Normally, I incline to take pictures like this with the sun behind me, not behind my subject. However, this was a good reminder that sometimes creative lighting choices yield amazing results.

You cannot overstate the effect that lighting has on your photos. Even the word photograph itself means to draw with light. Even so, I often think of lighting in terms of formal portraits or other contrived situations. It doesn’t immediately cross my mind to alter the lighting when I’m trying to capture casual shots in an interesting manner.

The next time you feel a bit of a slump coming on, try looking at everyday items and situations from a different perspective. A perspective where the light is altered, and see how it changes everything right before your eyes.

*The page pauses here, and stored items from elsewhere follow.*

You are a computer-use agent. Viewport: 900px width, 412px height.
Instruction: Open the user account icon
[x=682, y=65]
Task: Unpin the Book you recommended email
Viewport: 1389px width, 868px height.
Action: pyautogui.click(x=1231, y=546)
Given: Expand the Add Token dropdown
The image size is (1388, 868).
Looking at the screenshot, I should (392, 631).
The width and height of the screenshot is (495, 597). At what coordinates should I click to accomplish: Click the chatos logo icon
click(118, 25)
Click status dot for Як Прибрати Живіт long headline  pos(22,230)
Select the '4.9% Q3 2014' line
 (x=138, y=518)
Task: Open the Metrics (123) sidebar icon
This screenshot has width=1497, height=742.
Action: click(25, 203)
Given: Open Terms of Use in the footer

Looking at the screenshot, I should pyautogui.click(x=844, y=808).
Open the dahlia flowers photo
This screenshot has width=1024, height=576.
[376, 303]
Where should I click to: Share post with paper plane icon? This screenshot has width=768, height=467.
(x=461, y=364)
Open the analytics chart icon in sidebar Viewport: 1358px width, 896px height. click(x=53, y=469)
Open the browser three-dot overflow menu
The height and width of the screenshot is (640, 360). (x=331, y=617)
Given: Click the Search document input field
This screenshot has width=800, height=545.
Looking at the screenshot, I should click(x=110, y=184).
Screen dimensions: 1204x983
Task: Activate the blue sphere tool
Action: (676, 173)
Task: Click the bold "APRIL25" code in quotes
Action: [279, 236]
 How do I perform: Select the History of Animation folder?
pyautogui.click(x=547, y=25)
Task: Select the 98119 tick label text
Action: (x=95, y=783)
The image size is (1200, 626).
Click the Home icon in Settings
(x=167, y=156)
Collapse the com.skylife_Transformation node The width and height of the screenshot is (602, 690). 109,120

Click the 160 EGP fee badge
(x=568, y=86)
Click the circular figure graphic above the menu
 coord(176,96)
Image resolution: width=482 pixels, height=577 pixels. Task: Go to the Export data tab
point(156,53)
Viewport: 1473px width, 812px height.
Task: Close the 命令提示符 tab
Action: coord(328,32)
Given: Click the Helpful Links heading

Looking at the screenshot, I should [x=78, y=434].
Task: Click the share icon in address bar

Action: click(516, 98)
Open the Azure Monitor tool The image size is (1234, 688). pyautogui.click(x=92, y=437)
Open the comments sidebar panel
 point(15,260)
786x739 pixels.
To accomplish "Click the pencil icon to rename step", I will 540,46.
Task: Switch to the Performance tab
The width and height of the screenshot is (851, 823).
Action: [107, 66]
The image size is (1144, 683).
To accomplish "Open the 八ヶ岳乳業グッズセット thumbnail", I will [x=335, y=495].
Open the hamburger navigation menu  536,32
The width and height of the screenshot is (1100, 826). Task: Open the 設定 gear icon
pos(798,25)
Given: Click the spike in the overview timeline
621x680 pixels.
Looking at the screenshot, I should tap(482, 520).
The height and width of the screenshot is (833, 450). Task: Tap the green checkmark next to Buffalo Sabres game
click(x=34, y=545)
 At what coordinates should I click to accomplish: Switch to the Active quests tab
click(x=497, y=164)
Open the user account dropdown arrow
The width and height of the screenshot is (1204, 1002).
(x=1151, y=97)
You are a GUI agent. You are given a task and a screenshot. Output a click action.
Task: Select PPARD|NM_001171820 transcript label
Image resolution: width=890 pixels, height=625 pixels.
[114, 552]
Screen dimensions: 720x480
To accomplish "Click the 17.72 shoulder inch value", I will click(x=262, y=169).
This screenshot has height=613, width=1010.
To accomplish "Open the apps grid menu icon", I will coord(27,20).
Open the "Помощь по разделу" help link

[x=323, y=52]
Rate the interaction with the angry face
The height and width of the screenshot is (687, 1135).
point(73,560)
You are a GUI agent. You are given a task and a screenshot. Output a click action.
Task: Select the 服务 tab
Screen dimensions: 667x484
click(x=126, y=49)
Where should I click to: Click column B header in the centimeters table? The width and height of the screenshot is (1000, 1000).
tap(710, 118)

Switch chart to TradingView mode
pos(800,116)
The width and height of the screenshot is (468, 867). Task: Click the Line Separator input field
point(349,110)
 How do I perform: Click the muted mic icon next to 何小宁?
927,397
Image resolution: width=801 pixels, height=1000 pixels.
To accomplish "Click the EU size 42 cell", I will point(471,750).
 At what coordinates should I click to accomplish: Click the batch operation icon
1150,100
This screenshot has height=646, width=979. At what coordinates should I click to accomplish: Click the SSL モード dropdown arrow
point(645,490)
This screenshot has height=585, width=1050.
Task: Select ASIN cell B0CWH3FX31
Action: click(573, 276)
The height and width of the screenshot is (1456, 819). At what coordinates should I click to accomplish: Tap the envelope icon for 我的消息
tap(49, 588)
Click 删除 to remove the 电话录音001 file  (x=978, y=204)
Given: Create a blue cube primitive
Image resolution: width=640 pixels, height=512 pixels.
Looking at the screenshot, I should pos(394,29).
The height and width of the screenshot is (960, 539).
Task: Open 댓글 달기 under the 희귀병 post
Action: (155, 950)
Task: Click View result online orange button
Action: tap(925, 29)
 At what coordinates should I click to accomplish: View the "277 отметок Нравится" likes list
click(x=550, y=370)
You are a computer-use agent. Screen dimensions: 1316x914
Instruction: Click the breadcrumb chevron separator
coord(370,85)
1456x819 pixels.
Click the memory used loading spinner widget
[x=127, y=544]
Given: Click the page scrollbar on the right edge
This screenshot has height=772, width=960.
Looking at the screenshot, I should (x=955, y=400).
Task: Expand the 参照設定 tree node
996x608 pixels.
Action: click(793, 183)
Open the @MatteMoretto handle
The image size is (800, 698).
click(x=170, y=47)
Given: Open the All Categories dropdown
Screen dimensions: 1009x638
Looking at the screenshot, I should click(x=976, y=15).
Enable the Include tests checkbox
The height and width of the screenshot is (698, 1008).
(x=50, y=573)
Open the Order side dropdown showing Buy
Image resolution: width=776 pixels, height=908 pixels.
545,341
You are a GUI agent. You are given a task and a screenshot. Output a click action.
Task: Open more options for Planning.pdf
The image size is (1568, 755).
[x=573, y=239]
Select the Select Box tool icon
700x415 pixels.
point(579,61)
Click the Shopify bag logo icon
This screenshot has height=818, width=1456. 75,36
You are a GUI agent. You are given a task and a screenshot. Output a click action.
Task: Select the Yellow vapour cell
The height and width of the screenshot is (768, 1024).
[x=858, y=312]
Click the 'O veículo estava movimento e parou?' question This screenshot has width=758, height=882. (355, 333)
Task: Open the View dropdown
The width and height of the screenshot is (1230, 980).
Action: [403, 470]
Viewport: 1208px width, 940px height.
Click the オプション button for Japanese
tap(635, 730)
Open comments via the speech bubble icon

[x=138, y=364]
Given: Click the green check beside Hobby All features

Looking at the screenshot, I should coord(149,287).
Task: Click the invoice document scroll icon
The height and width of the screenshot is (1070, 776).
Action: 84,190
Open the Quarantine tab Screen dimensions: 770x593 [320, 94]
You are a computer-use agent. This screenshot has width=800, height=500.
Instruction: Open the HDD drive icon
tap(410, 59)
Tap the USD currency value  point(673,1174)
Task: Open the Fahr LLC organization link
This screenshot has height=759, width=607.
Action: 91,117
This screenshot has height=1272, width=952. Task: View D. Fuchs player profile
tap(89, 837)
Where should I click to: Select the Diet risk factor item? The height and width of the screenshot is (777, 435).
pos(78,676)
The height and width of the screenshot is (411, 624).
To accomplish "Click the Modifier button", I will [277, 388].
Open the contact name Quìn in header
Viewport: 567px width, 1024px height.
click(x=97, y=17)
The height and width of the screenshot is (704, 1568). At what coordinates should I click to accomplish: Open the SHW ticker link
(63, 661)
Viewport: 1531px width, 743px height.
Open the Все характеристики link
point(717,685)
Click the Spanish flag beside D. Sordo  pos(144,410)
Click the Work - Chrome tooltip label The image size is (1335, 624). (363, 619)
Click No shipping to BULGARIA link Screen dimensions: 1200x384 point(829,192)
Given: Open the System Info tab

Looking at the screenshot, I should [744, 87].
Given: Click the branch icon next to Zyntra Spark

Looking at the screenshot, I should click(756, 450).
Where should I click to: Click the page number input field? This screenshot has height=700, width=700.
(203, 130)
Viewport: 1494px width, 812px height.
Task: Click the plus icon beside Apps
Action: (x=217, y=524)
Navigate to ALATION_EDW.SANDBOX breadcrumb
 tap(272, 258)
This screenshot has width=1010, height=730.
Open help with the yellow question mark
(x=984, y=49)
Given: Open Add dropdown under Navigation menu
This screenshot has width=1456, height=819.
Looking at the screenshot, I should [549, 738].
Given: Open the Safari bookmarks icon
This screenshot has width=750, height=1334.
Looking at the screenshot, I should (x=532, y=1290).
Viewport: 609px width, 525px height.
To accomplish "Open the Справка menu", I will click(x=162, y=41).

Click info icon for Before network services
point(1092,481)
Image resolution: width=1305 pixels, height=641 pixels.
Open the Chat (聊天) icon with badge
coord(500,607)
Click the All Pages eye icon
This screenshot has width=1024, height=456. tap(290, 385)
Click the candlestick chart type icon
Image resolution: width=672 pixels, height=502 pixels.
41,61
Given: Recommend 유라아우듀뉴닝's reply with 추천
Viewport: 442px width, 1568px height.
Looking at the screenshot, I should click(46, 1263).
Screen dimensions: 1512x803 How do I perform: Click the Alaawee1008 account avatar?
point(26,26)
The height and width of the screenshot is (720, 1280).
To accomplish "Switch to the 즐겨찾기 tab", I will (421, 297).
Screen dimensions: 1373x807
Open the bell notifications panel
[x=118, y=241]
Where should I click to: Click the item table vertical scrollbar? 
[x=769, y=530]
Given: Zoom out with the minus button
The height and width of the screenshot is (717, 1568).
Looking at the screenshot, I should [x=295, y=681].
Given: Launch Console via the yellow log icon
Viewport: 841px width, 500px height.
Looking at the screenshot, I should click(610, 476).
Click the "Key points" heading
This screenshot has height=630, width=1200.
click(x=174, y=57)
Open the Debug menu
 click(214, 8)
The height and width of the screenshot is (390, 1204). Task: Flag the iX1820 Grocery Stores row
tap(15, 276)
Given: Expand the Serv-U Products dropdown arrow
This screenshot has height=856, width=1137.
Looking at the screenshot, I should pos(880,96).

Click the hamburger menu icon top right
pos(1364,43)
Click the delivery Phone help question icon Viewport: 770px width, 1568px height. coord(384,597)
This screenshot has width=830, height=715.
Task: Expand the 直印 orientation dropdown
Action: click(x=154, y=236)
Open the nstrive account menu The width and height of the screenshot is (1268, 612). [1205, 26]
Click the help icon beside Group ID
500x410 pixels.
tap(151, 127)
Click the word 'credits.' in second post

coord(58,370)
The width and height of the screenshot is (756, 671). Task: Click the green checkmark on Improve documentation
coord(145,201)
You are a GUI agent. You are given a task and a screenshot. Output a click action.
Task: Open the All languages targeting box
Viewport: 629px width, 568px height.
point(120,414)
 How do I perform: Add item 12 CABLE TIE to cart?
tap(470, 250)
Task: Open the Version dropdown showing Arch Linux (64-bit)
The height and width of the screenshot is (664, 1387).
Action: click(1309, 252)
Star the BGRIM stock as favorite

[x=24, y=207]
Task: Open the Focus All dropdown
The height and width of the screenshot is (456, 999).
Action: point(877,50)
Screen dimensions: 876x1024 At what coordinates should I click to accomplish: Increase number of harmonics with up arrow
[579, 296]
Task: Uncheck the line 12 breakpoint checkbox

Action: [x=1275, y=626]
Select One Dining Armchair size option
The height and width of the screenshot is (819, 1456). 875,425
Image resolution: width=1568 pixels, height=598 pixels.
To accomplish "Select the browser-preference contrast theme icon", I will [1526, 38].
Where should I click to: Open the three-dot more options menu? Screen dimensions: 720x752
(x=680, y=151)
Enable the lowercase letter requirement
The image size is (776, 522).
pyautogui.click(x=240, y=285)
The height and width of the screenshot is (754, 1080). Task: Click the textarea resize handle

Another tip is to try creating your own lighting, like in the shot below. It is nothing more than a jar of pasta in my kitchen that I set on top of a flashlight. However, the result was something interesting and unexpected that brought a big smile to my face.

On a similar note, this purple vortex was shot using pretty much the same principle. It might look like something out of a movie or painting, but it’s just a plastic bottle with some purple water that I lit with a flashlight.

The original setup is far less dramatic and quite boring – not the type of scene that seems ideal for an interesting photo. However, with a bit of light manipulation, even scenes like this can result in a magical picture.

Get closer

When I first started taking pictures, I didn’t realize how much I could change the impact of my images by moving myself around a bit. Sometimes I would end up moving to shoot a subject or a scene from a different angle. However, the proverbial light bulb really lit up when I realized how moving closer to my subjects could have resulted in such a dramatically different outcome. This has come in to play when taking pictures for clients – such as this one that I shot at 190mm with an aperture of f/4.

The picture is fine on its own. However, when I moved closer, I found the resulting image more intimate and personal. It was almost like I had caught the two in a bit of a private moment. I shot this image at 150mm with an f/4 aperture. While the focal length was shorter, the image feels more comfortable and natural because I was physically closer to the couple.

I didn’t zoom in to get this shot – I zoomed out. But, I moved a lot closer to them. Not only did this give me a more personal picture, but it also helped the couple feel more comfortable with me. Instead of being remote and distant, I was now able to talk and joke with them. This enabled them to let down their guard and smile a bit more naturally.

Of course, the converse of this is true as well. Sometimes you might find that moving farther away can give you a better shot. The point is that a simple change in perspective can profoundly impact your pictures. Also, if you are working with people, it can change the entire mood and tone of the photo session as well.

Re-frame your subject

When you don’t want to move back and forth but you want to kick your pictures up a notch or two, try moving your subject around. Such that they are in a slightly different spot with slightly different surroundings. Take this photo from a maternity session as an example. The expectant mother is in a garden leaning against a brick outcropping.

Like the couple in the earlier example, this picture is fine on its own, but it feels like it’s missing something. By moving my subject to a nearby flower bed and shooting a similar photo, we were able to add an entirely different dimension to the photo. As a result, I captured an image that feels much more personal and intimate despite a similar pose and expression.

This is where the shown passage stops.